Using the records below, give the number of lines where the string "computer" shows up. Add nothing to it.

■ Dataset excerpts
****************************************
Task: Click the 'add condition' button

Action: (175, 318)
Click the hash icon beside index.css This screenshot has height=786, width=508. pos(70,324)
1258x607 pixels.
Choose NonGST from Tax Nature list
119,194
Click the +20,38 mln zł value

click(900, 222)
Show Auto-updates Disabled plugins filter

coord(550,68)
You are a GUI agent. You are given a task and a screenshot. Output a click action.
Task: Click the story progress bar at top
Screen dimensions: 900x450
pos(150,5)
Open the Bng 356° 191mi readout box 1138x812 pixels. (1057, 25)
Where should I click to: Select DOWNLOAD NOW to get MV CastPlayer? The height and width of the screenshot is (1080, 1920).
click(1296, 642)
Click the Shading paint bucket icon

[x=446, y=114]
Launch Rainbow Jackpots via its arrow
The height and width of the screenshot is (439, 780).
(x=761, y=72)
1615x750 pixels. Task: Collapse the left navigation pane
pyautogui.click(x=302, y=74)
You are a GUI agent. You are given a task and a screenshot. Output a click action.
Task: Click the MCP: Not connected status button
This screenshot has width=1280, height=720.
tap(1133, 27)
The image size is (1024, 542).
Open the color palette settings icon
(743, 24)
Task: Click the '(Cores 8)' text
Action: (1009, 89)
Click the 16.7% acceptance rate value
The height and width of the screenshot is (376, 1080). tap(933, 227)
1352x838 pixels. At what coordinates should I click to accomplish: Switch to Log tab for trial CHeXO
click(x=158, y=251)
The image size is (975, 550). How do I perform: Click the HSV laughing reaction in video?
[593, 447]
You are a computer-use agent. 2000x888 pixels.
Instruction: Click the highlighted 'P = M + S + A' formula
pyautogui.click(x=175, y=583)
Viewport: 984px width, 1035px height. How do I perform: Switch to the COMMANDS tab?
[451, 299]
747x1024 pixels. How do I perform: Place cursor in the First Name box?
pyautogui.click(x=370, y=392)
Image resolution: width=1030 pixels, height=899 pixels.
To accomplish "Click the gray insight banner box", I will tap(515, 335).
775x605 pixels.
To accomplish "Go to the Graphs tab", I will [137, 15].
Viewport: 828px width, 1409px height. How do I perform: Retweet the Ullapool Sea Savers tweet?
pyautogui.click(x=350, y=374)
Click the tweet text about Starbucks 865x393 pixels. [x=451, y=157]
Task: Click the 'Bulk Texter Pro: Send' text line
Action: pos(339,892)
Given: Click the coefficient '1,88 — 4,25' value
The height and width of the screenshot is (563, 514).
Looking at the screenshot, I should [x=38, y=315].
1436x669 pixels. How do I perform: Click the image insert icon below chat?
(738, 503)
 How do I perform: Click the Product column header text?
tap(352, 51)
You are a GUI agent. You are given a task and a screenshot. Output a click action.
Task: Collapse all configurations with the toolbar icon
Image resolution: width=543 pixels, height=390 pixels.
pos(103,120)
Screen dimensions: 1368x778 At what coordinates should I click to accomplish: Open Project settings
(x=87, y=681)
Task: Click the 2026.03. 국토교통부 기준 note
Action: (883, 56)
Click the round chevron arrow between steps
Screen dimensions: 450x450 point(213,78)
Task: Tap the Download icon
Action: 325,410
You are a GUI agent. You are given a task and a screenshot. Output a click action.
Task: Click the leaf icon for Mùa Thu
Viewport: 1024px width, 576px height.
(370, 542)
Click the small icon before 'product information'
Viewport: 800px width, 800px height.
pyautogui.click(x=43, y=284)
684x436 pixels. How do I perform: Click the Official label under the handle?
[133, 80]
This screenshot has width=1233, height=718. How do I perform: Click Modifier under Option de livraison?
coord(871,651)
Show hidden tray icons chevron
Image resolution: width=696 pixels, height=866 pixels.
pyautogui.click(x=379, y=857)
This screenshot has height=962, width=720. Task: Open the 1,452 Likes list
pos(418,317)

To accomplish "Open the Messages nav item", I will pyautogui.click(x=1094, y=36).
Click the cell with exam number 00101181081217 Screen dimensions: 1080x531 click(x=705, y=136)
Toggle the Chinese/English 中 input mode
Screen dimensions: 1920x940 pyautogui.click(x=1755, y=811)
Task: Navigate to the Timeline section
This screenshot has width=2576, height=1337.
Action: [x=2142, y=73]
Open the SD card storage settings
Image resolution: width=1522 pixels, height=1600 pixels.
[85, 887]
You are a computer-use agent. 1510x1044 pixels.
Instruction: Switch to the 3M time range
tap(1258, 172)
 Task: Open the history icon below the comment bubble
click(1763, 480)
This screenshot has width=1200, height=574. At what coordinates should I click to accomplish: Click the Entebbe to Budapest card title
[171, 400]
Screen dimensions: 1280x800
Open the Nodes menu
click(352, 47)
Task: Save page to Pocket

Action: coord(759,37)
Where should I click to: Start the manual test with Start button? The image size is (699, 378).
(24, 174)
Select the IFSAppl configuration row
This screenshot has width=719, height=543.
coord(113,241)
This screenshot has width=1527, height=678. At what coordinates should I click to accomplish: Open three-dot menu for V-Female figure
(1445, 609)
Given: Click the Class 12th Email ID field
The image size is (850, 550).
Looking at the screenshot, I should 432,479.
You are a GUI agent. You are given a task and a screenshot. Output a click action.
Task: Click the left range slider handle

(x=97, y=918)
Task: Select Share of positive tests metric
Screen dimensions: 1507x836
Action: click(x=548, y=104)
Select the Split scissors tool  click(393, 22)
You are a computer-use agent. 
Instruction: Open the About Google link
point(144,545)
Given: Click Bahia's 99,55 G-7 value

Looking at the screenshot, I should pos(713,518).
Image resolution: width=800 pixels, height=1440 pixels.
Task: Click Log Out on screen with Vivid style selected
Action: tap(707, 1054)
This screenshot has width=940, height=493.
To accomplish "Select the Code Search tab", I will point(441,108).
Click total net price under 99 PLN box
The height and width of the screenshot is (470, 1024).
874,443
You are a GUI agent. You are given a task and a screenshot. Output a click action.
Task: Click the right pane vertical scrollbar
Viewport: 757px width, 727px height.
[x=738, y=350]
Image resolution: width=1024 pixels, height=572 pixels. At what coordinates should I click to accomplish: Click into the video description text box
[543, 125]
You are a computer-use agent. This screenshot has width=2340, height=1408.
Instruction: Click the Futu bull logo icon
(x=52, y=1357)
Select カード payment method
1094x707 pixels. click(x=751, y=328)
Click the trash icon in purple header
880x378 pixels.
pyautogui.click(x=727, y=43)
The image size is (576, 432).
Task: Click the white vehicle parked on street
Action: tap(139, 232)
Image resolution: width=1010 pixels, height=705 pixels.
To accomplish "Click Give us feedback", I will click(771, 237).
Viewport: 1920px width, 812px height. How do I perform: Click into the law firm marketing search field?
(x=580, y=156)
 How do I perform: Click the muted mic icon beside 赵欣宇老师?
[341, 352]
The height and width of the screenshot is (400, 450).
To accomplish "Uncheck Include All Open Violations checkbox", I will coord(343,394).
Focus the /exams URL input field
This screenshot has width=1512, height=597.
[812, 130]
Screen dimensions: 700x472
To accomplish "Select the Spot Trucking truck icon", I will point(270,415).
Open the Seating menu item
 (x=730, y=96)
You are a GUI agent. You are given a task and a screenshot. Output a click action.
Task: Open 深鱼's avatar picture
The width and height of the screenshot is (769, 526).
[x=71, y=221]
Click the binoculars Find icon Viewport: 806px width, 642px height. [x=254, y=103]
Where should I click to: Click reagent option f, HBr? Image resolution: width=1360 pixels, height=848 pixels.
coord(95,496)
****************************************
■ FINAL ANSWER
4